Here's me at Christmas with my family. We are up to 2009 now. So this is my first Christmas break as a full time teacher and full time Masters student. My first Christmas break as a diagnosed severe Ulcerative colitis patient and first Christmas dinner as a diagnosed Celiac. Notice the considerable weight difference in some of the pictures. At this point I probably weighed around 105 pounds. This is not the lightest I got, that would be 2 years later, when I almost died from the colitis. But look how happy and normal I look, don't look sick do I?

This is when I went to the Bahamas for my graduation present cruise. I don't look sick here either. I did spend the entire cruise running place to place trying to find a bathroom because I was flaring because I didn't know I had colitis at this point yet. You can also see my hypermobility from my EDS in my legs some, if you know what you're looking for, I sure didn't, I just knew it hurt to walk a long way, but I thought it did for everyone. I didn't know that not everyone's long way was like 1/2 a mile though. 
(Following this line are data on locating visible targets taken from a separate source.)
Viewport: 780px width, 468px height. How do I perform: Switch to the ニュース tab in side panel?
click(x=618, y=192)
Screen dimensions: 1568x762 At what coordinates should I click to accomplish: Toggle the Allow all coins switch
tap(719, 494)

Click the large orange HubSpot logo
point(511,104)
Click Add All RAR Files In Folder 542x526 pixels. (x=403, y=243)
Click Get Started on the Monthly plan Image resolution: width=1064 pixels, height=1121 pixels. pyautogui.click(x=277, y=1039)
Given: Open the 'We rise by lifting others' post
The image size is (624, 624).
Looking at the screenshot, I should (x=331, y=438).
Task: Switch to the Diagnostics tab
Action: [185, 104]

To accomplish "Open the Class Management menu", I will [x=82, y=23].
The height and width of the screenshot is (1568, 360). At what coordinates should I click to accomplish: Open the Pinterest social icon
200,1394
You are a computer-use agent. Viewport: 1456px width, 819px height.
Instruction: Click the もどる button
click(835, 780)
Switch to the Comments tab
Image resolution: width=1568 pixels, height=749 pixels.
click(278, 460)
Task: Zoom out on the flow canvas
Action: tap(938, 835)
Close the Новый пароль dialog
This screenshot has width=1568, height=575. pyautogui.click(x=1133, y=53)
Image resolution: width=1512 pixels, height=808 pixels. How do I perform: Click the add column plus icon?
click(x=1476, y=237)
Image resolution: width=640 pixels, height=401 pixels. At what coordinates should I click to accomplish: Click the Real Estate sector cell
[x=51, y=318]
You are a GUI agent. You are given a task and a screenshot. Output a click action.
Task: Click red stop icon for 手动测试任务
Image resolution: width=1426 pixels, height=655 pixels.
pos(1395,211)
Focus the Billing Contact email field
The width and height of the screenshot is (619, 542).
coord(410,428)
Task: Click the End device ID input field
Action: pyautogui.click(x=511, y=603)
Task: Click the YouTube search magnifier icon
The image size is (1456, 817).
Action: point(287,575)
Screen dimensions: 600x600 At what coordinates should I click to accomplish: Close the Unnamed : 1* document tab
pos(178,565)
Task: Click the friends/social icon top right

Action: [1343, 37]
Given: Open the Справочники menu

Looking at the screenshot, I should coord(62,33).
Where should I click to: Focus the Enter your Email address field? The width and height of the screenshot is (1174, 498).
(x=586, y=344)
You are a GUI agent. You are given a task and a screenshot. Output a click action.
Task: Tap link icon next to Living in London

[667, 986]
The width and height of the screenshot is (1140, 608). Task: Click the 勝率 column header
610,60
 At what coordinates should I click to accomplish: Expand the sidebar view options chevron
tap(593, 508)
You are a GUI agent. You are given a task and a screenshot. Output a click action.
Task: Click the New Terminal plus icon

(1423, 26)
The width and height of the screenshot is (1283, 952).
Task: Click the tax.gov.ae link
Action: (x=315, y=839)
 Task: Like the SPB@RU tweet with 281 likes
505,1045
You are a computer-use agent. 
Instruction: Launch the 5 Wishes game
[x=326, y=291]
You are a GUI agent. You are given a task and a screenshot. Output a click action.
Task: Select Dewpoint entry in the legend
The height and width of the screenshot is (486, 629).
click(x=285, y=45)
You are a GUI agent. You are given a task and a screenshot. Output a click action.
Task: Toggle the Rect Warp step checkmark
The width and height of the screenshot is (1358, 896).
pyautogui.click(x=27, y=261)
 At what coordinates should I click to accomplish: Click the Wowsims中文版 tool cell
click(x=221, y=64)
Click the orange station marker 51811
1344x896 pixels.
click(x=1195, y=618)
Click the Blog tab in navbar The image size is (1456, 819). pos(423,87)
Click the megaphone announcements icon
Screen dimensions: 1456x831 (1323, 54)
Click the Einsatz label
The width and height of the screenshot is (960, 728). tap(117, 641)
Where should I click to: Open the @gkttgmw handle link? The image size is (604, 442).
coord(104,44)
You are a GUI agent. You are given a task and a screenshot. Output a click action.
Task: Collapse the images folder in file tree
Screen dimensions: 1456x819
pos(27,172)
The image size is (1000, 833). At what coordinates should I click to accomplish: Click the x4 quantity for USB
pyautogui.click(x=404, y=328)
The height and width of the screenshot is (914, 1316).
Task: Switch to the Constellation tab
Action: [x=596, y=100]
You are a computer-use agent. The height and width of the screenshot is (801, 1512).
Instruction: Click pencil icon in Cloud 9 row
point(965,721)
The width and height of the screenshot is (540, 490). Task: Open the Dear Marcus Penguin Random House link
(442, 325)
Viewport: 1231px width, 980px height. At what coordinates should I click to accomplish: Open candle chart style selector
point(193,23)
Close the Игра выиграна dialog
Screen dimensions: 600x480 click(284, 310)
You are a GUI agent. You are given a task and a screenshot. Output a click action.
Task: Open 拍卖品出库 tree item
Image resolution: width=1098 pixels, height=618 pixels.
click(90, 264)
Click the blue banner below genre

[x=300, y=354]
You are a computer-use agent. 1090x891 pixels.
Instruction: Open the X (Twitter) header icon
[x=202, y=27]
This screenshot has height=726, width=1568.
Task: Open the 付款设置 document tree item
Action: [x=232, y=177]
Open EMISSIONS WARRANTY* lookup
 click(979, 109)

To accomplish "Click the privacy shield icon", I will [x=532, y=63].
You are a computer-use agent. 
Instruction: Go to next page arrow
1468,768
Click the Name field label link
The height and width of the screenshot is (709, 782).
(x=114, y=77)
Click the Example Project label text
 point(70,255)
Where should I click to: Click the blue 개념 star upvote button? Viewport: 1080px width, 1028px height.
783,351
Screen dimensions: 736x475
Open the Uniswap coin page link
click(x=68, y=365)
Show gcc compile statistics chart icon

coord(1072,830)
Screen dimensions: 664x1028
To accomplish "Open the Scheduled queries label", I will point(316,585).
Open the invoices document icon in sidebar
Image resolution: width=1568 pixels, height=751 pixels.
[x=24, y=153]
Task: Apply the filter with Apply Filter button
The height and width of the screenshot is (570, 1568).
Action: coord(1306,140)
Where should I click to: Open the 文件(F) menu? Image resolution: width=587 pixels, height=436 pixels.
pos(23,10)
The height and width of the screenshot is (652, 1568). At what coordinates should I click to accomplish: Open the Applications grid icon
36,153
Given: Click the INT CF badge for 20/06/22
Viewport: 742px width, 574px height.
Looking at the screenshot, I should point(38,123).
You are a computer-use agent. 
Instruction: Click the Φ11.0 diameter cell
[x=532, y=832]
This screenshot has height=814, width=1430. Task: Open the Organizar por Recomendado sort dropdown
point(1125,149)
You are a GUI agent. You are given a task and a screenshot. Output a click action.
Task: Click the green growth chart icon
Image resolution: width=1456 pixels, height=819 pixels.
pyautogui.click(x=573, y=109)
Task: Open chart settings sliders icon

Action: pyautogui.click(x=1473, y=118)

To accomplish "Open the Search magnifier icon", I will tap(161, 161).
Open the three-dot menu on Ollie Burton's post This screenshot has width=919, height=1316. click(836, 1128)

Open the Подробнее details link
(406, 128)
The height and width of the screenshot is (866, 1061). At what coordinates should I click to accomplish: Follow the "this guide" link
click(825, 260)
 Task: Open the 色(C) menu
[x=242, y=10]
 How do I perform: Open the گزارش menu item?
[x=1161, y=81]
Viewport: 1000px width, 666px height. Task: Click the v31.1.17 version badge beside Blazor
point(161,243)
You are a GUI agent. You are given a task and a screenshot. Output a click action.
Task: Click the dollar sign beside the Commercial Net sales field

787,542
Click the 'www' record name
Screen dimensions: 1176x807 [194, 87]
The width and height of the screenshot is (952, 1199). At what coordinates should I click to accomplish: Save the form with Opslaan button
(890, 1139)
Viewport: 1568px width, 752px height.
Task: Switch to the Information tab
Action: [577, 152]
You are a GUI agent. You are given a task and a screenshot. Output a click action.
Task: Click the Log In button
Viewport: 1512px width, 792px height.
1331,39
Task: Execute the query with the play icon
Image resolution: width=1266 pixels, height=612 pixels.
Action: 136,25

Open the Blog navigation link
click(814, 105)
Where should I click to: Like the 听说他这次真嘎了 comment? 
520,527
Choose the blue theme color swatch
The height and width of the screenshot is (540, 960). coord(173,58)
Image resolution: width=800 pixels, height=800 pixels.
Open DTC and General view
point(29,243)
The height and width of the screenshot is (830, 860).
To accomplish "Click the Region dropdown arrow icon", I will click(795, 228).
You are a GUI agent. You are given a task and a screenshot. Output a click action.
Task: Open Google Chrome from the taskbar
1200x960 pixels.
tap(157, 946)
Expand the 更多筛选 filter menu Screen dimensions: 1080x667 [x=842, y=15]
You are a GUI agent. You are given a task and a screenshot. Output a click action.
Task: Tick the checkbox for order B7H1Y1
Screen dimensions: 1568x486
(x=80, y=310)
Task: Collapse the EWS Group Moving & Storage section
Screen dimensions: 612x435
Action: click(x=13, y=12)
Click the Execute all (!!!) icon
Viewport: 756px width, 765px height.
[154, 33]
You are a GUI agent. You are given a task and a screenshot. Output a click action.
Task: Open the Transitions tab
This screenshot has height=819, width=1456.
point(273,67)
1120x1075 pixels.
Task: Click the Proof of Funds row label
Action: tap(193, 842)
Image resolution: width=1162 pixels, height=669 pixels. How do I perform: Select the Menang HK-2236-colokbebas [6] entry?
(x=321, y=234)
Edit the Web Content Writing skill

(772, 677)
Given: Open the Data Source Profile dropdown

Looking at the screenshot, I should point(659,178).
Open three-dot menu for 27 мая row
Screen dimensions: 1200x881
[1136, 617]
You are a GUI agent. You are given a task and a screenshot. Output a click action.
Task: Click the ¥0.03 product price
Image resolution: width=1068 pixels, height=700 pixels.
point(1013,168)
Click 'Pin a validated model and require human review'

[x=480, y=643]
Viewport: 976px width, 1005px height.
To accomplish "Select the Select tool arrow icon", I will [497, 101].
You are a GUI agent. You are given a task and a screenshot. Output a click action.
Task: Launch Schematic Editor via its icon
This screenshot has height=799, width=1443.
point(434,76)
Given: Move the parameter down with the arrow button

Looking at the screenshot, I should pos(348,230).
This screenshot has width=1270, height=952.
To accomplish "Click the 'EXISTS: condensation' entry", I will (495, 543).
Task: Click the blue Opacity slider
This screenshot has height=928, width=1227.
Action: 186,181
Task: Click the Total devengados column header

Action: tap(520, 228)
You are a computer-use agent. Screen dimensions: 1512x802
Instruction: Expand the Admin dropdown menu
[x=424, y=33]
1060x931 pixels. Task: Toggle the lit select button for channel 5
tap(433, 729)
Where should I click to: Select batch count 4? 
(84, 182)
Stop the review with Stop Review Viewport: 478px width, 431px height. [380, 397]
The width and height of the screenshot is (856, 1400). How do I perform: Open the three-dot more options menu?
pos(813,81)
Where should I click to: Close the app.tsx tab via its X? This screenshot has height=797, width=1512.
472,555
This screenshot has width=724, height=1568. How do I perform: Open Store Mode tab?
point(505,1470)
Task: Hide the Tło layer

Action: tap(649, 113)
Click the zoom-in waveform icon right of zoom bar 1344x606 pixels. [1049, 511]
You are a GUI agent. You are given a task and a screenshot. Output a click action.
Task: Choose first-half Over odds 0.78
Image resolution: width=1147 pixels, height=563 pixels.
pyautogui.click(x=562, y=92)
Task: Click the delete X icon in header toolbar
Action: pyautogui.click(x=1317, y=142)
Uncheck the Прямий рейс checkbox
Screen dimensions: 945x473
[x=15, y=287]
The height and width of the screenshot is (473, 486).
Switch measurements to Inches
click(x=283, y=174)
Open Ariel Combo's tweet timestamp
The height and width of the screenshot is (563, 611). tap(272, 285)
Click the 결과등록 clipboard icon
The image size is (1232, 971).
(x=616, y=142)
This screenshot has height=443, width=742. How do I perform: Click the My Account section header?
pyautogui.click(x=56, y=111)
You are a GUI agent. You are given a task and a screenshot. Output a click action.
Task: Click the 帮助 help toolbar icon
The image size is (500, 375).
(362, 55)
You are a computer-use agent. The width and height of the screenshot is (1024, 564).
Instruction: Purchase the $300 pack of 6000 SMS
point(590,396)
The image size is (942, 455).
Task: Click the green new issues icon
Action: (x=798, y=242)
This was taken on one of my BFF and my road trips to NYC. We walked around the city from one side to the other. I was in horrible miserable pain from fibromyalgia. Almost in tears, but I wanted to see the city. This is also before (TMI ALERT) I was on depo provera for my endometriosis and PCOS and I had been on my period for over 3 months straight and I wanted to kill someone for ruining my 25th birthday/NYC/BFF extravaganza!!! Also, when you're on your period your colitis flares, just because it's fun. So that was going on too. Plus, of course I felt like I was going to pass out. But I got this great picture. And we had a pretty good vacation anyway!!! 

This picture was taken last summer, notice the weight change!! That's from medications! My dysautonomia and fibromyalgia pain had started progressing pretty quickly so my BFF and I decided to have a last hoorah vacation and went to Portland, Maine. We went on a whale watch, which wasn't that intelligent for someone with nausea, motion issues, pain issues, etc. The benches were rock hard. The waves were hard. It was rough, but we saw 3 whales!!!! 

This is today, me getting my IV that I get every week to make sure that I have enough blood volume to make my blood pressure stay a little bit above 100 at all times (and sometimes it doesn't even work for the whole week, if I'm standing up for a LONG time at say like...clinicals). I get 2 liters of Saline, every Thursday, it takes 4 hours out of my week. I study or do Facebook, or do this (blog), sometimes I call it Thirsty Thursday, sometimes I call it Spa day. Either way, I need it to survive. But on the other side of this arm, I look like this: 
at 8:00 in the morning at the infusion center (having to wake up at 6:45 to get there) after going to sleep finally at around 3:30 in the morning because of being in such bad pain I couldn't sleep which I so endearingly call painsomnia. Also, on the inside of this body I'm super nauseous, have a headache on the verge of a migraine, don't want to stand up to go to the bathroom because I'm dizzy because all my fluids aren't in me yet. Also, my pain is at a super intense level despite a massage and a chiropractic adjustment yesterday because it feels as if both my wrists, elbows, knees, ankles, all my toes, and my lower back and hips are out of place. Most of my muscles hurt too, undoubtedly from the massage, because it's the day after. But I have no fever, or signs of infection according to my nurse, and look perfectly healthy, right? 

And these pictures my friends are why we have Invisible Illness Awareness Week! Because my Invisible Illness, is also my Visible Hope! Who said a picture couldn't be worth a thousand words after all?